Problem description:
Lines to return, exactly: from the line with "The height and width of the screenshot is (451, 355)." to the line with "Viewport: 133px width, 144px height." in the entries below, both included.

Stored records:

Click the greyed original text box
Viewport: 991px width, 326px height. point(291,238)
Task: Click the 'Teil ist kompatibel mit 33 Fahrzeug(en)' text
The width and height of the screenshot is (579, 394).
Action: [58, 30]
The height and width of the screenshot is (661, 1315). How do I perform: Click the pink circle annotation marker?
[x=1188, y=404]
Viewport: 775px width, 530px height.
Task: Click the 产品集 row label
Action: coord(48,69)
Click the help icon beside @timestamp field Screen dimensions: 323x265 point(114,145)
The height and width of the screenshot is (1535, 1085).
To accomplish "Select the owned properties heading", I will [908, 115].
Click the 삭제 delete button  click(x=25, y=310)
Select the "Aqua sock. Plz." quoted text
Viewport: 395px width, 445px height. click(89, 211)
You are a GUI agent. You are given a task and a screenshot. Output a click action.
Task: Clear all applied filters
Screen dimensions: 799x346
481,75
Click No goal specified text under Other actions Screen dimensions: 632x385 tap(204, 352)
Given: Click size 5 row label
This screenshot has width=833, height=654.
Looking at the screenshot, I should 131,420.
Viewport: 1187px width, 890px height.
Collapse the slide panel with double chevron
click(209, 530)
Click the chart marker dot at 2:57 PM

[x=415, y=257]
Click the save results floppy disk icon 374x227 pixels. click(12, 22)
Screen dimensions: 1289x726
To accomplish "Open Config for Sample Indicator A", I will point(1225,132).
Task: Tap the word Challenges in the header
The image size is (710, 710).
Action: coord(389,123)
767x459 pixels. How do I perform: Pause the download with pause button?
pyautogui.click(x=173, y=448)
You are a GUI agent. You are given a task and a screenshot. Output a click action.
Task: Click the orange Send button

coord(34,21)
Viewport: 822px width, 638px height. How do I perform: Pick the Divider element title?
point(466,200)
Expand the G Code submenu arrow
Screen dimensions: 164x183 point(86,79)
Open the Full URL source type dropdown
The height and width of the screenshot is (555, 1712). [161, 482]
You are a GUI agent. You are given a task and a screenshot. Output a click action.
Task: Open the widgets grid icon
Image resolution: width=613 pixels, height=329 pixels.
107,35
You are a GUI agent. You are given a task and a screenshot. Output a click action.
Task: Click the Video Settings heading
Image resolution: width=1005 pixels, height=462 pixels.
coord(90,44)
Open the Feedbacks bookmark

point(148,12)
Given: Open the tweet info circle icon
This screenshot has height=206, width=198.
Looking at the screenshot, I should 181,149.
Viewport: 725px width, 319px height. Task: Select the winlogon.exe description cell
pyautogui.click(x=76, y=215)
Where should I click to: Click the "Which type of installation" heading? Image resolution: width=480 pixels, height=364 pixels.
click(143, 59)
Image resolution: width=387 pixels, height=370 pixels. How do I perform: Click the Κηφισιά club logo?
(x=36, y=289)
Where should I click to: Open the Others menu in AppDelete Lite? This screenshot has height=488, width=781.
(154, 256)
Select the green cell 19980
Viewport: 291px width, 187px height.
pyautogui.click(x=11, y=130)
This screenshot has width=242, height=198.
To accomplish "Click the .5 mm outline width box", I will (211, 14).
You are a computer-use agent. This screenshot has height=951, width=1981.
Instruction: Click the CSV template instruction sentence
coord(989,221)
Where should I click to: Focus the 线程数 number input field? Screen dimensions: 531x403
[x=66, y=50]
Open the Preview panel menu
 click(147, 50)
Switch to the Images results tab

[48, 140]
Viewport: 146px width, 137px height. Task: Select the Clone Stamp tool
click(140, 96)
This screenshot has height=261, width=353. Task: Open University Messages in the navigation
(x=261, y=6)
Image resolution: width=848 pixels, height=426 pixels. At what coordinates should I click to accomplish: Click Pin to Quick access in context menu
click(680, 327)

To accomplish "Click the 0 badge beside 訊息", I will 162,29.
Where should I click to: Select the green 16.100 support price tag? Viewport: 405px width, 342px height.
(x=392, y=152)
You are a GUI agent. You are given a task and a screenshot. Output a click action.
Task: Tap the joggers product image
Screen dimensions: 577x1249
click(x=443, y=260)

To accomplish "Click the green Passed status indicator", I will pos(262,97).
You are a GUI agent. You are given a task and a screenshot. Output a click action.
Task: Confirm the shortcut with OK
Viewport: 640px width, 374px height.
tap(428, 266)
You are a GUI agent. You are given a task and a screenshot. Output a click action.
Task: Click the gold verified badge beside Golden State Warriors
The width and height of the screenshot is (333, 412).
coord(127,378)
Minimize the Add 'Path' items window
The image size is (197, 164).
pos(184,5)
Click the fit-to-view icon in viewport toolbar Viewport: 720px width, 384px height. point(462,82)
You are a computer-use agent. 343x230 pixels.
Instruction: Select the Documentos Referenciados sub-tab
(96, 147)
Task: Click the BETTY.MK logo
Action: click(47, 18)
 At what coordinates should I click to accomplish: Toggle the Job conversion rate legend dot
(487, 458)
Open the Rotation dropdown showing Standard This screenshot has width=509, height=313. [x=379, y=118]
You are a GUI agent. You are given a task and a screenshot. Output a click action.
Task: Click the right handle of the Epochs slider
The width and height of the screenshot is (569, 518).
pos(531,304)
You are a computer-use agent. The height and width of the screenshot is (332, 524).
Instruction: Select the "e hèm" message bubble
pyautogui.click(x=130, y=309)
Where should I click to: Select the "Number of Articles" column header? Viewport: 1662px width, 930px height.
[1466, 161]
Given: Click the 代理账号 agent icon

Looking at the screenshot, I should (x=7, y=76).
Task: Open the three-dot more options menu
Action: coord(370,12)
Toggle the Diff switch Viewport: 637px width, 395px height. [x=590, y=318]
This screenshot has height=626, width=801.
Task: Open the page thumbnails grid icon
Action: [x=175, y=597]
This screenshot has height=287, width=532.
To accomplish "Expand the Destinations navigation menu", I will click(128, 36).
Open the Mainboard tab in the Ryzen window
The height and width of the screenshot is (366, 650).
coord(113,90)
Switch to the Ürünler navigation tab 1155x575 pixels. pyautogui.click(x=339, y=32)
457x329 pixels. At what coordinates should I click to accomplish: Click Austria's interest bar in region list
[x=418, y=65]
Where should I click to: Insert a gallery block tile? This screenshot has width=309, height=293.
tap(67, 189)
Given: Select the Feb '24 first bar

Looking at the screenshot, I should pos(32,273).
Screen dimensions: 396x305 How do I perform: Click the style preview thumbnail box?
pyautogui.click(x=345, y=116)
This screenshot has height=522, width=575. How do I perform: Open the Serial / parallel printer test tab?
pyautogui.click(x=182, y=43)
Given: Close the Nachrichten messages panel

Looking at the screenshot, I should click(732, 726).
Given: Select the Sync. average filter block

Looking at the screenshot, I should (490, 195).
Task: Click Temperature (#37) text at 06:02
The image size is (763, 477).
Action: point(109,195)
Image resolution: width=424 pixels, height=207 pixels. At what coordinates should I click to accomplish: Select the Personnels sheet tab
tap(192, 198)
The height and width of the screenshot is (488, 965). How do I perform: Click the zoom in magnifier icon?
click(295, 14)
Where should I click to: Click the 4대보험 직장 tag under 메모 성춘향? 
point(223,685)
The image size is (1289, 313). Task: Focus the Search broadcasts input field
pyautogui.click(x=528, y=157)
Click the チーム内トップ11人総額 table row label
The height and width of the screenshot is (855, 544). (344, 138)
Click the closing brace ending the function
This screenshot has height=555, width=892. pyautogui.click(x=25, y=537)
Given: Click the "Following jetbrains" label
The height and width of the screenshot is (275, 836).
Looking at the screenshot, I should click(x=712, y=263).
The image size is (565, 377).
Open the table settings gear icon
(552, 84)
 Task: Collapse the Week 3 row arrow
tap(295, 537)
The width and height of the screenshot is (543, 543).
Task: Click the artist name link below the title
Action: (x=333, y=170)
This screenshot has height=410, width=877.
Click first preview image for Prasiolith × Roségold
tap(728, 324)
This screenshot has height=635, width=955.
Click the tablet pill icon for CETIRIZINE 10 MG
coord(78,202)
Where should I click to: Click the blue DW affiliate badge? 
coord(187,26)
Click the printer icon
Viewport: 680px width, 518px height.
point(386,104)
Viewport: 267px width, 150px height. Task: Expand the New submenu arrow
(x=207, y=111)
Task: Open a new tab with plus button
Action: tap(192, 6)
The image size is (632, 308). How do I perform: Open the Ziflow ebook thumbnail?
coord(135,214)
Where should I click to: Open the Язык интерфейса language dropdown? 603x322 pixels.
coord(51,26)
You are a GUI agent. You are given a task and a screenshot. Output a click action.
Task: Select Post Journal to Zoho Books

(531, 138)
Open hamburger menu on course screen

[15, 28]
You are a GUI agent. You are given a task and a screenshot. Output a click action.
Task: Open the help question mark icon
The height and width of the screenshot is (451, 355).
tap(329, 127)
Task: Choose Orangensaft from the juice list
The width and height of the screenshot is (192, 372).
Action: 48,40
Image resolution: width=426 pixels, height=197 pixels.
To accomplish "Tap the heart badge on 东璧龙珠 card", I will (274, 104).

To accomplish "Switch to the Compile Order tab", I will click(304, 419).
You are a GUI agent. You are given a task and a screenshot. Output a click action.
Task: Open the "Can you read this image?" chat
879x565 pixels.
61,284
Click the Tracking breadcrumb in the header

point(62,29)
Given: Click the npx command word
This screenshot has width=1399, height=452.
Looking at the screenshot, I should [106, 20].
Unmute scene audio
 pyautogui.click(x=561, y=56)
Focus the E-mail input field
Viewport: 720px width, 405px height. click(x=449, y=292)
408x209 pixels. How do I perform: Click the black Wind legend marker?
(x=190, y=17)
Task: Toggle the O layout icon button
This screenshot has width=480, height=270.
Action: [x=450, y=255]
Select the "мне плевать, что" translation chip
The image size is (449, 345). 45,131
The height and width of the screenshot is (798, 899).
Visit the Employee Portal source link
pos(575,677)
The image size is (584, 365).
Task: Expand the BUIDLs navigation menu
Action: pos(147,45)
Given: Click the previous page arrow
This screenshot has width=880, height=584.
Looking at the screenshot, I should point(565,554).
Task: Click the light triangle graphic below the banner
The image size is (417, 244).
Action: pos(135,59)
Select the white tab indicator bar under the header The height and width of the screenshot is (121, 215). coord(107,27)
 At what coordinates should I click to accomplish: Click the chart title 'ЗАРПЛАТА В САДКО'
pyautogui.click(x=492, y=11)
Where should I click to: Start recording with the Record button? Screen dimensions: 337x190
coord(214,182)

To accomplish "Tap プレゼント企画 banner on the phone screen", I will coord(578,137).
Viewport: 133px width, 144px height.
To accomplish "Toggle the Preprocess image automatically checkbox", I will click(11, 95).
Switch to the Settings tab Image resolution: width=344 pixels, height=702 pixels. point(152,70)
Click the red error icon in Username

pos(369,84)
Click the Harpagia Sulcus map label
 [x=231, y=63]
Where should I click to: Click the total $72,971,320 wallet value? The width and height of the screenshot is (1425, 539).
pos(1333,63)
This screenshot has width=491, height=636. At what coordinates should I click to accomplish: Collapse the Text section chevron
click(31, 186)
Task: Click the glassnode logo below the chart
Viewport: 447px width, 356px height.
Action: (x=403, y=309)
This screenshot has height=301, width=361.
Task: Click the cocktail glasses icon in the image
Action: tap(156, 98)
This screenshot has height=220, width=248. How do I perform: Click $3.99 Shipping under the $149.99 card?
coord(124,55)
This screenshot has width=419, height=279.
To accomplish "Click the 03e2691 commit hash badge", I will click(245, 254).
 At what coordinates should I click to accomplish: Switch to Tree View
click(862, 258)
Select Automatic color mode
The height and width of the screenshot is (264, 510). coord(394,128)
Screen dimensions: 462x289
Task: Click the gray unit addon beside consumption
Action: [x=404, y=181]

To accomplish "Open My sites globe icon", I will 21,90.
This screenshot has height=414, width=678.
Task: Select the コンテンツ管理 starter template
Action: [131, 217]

Written solution:
The height and width of the screenshot is (451, 355).
tap(329, 127)
Task: Choose Orangensaft from the juice list
The width and height of the screenshot is (192, 372).
Action: 48,40
Image resolution: width=426 pixels, height=197 pixels.
To accomplish "Tap the heart badge on 东璧龙珠 card", I will (274, 104).

To accomplish "Switch to the Compile Order tab", I will click(304, 419).
You are a GUI agent. You are given a task and a screenshot. Output a click action.
Task: Open the "Can you read this image?" chat
879x565 pixels.
61,284
Click the Tracking breadcrumb in the header

point(62,29)
Given: Click the npx command word
This screenshot has width=1399, height=452.
Looking at the screenshot, I should [106, 20].
Unmute scene audio
 pyautogui.click(x=561, y=56)
Focus the E-mail input field
Viewport: 720px width, 405px height. click(x=449, y=292)
408x209 pixels. How do I perform: Click the black Wind legend marker?
(x=190, y=17)
Task: Toggle the O layout icon button
This screenshot has width=480, height=270.
Action: [x=450, y=255]
Select the "мне плевать, что" translation chip
The image size is (449, 345). 45,131
The height and width of the screenshot is (798, 899).
Visit the Employee Portal source link
pos(575,677)
The image size is (584, 365).
Task: Expand the BUIDLs navigation menu
Action: pos(147,45)
Given: Click the previous page arrow
This screenshot has width=880, height=584.
Looking at the screenshot, I should point(565,554).
Task: Click the light triangle graphic below the banner
The image size is (417, 244).
Action: pos(135,59)
Select the white tab indicator bar under the header The height and width of the screenshot is (121, 215). coord(107,27)
 At what coordinates should I click to accomplish: Click the chart title 'ЗАРПЛАТА В САДКО'
pyautogui.click(x=492, y=11)
Where should I click to: Start recording with the Record button? Screen dimensions: 337x190
coord(214,182)

To accomplish "Tap プレゼント企画 banner on the phone screen", I will coord(578,137).
Viewport: 133px width, 144px height.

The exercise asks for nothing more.